Rabbi Yochanan explains that Jacob, who dwells in tents, spends his days in the house of study. He understands the dignity of the birthright and the spiritual implications of the blessing and strives to protect the future of Judaism and Jewish life even if it means deceiving his brother and father (Rabbi Yochanan, cited in Torah T'mimah on Numbers 24:5).

Unlike Jacob, Esau despises the birthright that he should hold as sacred. His belly is his god, and his yearning lies in his fleshy appetite. Incapable of deferring his hunger when he comes in from an unsuccessful hunt, he is willing to sacrifice Eternity and sate himself with nothing more than a pot of stew.

Esau embodies the id, the primitive instinct, the lust hunger, the killer instinct that so often threatens civilization. Consequently, the Rabbis regard him as evil and hateful. Ironically, despite Jacob's questionable ethical behavior toward his brother Esau and his father Isaac, the Rabbis see Jacob as possessing moral and spiritual refinement cultivated through prayer and study that can assure the future of Judaism, Torah, and the Jewish people.

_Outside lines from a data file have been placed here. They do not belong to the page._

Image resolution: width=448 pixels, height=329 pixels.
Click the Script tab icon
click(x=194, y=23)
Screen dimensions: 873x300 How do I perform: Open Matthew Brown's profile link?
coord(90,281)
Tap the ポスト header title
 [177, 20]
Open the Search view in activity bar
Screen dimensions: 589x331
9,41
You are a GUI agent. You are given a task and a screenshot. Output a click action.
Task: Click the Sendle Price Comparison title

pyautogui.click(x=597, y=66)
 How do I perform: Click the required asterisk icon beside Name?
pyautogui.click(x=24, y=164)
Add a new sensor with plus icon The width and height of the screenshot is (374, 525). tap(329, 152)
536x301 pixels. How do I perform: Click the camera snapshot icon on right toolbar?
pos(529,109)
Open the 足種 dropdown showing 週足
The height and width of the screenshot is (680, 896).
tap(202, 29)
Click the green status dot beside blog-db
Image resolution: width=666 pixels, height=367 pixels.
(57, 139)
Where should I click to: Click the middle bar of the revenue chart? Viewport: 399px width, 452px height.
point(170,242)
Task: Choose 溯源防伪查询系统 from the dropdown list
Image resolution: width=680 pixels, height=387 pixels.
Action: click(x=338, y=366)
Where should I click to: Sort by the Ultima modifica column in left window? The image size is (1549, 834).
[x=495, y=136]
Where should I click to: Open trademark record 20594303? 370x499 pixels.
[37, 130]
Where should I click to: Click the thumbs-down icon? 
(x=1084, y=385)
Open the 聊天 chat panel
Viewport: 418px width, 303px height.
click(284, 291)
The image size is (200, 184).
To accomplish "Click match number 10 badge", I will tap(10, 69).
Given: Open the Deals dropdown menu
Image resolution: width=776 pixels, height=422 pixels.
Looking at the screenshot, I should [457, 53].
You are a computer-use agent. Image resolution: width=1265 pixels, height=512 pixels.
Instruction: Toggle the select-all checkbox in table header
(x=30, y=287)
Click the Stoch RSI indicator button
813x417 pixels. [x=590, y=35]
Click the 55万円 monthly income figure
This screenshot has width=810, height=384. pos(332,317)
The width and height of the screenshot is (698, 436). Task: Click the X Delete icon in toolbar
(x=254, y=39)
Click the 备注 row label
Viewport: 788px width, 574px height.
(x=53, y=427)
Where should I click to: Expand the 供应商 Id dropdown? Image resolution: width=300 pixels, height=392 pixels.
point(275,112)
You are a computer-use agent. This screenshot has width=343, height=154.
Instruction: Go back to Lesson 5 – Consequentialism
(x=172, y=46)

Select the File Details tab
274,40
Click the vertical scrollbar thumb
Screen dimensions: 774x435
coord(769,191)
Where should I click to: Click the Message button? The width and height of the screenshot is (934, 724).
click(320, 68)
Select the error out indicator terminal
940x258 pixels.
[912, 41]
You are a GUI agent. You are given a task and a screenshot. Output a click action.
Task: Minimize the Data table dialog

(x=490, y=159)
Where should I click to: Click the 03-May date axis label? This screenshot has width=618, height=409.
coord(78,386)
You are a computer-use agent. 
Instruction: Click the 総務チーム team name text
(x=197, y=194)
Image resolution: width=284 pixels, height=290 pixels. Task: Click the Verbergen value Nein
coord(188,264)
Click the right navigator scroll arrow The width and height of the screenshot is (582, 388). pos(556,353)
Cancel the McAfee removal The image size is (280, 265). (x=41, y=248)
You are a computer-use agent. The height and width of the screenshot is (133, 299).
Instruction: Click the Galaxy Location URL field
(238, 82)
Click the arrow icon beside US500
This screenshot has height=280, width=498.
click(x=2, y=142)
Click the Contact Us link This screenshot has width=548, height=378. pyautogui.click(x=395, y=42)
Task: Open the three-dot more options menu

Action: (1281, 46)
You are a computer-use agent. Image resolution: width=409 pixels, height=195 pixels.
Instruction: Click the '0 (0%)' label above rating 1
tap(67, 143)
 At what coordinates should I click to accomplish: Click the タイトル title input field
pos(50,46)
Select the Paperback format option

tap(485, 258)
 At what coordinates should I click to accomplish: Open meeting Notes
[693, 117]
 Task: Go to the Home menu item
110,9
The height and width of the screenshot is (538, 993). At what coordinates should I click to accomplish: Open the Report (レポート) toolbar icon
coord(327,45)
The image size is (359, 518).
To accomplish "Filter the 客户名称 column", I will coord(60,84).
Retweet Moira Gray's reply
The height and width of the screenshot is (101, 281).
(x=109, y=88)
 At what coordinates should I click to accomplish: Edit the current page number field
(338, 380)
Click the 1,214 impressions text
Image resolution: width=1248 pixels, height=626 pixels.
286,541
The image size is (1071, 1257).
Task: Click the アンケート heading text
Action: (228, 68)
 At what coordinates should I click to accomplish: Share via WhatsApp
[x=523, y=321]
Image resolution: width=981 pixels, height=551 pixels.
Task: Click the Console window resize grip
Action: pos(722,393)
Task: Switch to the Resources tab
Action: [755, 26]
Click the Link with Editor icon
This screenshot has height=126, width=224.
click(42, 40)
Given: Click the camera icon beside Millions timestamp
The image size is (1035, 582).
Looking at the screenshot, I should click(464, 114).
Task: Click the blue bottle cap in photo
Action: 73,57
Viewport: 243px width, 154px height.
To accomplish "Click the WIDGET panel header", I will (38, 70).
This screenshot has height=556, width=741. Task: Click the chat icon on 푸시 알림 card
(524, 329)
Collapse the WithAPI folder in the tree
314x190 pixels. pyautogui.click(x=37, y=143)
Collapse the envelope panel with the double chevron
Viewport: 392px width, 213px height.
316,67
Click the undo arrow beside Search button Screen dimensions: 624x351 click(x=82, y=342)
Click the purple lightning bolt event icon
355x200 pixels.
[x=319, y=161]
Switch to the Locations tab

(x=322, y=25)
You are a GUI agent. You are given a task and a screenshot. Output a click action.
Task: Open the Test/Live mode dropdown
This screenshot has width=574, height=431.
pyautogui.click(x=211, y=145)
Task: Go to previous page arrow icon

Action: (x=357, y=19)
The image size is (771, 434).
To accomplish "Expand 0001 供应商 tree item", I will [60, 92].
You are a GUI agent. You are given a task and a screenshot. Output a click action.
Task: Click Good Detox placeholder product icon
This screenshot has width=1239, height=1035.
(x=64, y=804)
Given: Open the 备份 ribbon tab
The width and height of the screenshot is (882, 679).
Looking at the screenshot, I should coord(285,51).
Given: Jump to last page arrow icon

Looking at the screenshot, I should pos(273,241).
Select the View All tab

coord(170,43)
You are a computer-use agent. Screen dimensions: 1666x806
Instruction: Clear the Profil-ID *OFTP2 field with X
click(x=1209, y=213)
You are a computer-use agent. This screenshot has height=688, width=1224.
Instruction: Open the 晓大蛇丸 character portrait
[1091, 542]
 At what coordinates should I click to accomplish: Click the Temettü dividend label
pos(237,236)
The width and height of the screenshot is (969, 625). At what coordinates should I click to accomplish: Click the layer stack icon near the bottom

In essence, Jacob and Esau are prototypes of our lower and higher selves and strivings. As twins, we might think of them as one person combining two natures that do battle within us all. In this sense Jacob and Esau are emblematic of all the tensions with which we do battle in our own lives.

I like to think of the Hebrew Bible as a dreamscape of the Jewish people. As such, each biblica l character is a projection of a dimension of who we are as human beings and as Jews. The good news is that despite the deep tensions, misunderstandings, jealousies, betrayal, and resentments reflected in the Jacob and Esau story, this week's parashah is not the conclusion of their tale. Next week in Vayeitzei, the two brothers approach each other as older and wiser men, fall on each other's necks, forgive one another, and establish peace at last.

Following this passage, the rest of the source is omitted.